# Need help for basil plant...



## jusnikki (Nov 16, 2011)

My daughter just brought home this pitiful little basil plant in a clear plastic cup. It's just starting to emerge from the soil and really doesn't look to healthy, lol. But as a class project she has to take care of this plant for a period of time. What is the care for basil? Sickly basil...lol.


----------



## Dawgluver (Nov 16, 2011)

It might be having some transplant shock if it was pricked out from a bunch of seedlings.  Try making a mini terrarium, cover the cup with another clear plastic cup  or plastic bag, (not touching the leaves) and put it in bright, but not too bright light as you don't want to burn it.  Keep damp, but don't let it sit in water as it may rot.


----------



## jusnikki (Nov 16, 2011)

THank you. I'll do just that soon as  we get the little thing home. The more I look at it the more sorry I feel for it......


----------



## Zhizara (Nov 16, 2011)

This is the time of year when many basil plants die off.  Her project might be doomed.


----------



## Dawgluver (Nov 16, 2011)

I dug a couple established plants up from the garden, with plenty of soil, and potted them, they're doing pretty well.  Am thinking basil is usually direct seeded in the garden (that's how I plant it) and is not fond of being transplanted as seedlings.   As it's an annual, it shouldn't matter as to when it's planted.  For example, you could plant lettuce or impatiens any time indoors, and given the right conditions, they will grow just fine.

Basil would not have been my choice for a class project, maybe bean seeds or marigold seeds.


----------



## no mayonnaise (Nov 17, 2011)
# # #
WHAT YOU WILL DO:
• A. In the basil thread, what does Dawgluver suggest covering the cup with to make a mini terrarium?
• B. Proceed with the thread about the sickly basil plant, picking up right after its last line.

Rows for locating text and elements:
# # #
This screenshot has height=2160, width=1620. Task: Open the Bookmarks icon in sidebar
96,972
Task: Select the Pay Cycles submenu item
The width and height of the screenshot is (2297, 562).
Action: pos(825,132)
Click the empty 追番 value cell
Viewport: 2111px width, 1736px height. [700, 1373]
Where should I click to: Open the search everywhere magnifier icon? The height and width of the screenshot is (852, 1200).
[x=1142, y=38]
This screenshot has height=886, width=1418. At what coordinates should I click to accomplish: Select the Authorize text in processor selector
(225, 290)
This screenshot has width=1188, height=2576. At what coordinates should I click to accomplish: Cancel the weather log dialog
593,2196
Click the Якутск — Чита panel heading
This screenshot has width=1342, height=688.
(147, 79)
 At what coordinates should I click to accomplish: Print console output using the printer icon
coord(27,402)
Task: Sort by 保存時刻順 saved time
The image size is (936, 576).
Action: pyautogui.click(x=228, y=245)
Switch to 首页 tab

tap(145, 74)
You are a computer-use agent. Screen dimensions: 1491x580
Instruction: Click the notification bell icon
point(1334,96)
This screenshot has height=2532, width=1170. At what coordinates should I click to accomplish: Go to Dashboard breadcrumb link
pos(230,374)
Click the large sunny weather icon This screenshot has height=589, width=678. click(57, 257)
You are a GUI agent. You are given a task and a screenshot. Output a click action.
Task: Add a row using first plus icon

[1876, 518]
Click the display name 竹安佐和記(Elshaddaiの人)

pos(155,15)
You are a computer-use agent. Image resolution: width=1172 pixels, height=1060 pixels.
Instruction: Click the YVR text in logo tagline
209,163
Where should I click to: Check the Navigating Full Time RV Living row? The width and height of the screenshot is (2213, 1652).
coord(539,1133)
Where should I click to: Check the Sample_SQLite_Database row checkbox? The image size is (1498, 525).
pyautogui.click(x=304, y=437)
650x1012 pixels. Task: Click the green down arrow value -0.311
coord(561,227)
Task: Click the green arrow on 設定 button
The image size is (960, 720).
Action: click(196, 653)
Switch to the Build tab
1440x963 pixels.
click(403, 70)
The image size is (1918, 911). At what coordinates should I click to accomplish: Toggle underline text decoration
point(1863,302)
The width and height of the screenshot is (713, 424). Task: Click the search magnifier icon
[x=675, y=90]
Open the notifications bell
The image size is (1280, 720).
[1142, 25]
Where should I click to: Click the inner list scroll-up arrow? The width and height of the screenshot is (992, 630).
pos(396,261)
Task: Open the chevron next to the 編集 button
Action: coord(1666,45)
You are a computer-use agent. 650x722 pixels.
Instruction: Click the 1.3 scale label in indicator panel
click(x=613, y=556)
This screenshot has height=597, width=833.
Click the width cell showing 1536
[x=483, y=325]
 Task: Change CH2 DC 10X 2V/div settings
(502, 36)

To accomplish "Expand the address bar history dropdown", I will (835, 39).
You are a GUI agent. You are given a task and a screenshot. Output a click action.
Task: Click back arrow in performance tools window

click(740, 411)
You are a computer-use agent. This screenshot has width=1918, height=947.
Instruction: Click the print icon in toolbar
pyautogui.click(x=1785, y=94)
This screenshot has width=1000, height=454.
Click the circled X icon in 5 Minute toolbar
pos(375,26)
# # #
PER-TASK ANSWERS:
• A. Another clear plastic cup or a plastic bag, kept from touching the leaves.

• B.
Basil is generally a spring/summer plant.  For success, you will have to go with an indoor setup preferably hydroponic or aeroponic.  I would suggest hydroponic if it's your first time.  I can't imagine why your daughter's teacher would give an out-of-season herb for a class project but it's generally not suited to fall/winter weather.


----------



## jusnikki (Nov 17, 2011)

When I googled it, I noticed it was out of season and wondered why the teacher chose that plant. But as my daughter explains there were other plants. And kids chose the nice plants and she felt sorry for that one, lol. I told her that plants going to get her a failing grade. 

But this morning it had actually grown a little. Since it's so small you can barely see the leaves but the stem is a little higher, so maybe it will be alright. I did cover it with plastic when we got home. So maybe with a little love and care it may make it.
I'll bet even the teacher will be surprised, lol.


----------



## texherp (Nov 17, 2011)

If you're on the coast, you can probably keep it outside at least for a couple more weeks.  We're still getting warm weather here.  I'd put it outside in direct sun on warm days and bring it insdie during cold spells.  Eventually thought, it'll have to stay inside.


----------



## jusnikki (Nov 17, 2011)

texherp said:


> If you're on the coast, you can probably keep it outside at least for a couple more weeks. We're still getting warm weather here. I'd put it outside in direct sun on warm days and bring it insdie during cold spells. Eventually thought, it'll have to stay inside.


 
I'm far from the coast. I was trying to find a place on my window seal to get it some sunlight because it's sunny today. But cool outside. I guess artificial lights no good??


----------



## Dawgluver (Nov 17, 2011)

jusnikki said:
			
		

> I'm far from the coast. I was trying to find a place on my window seal to get it some sunlight because it's sunny today. But cool outside. I guess artificial lights no good??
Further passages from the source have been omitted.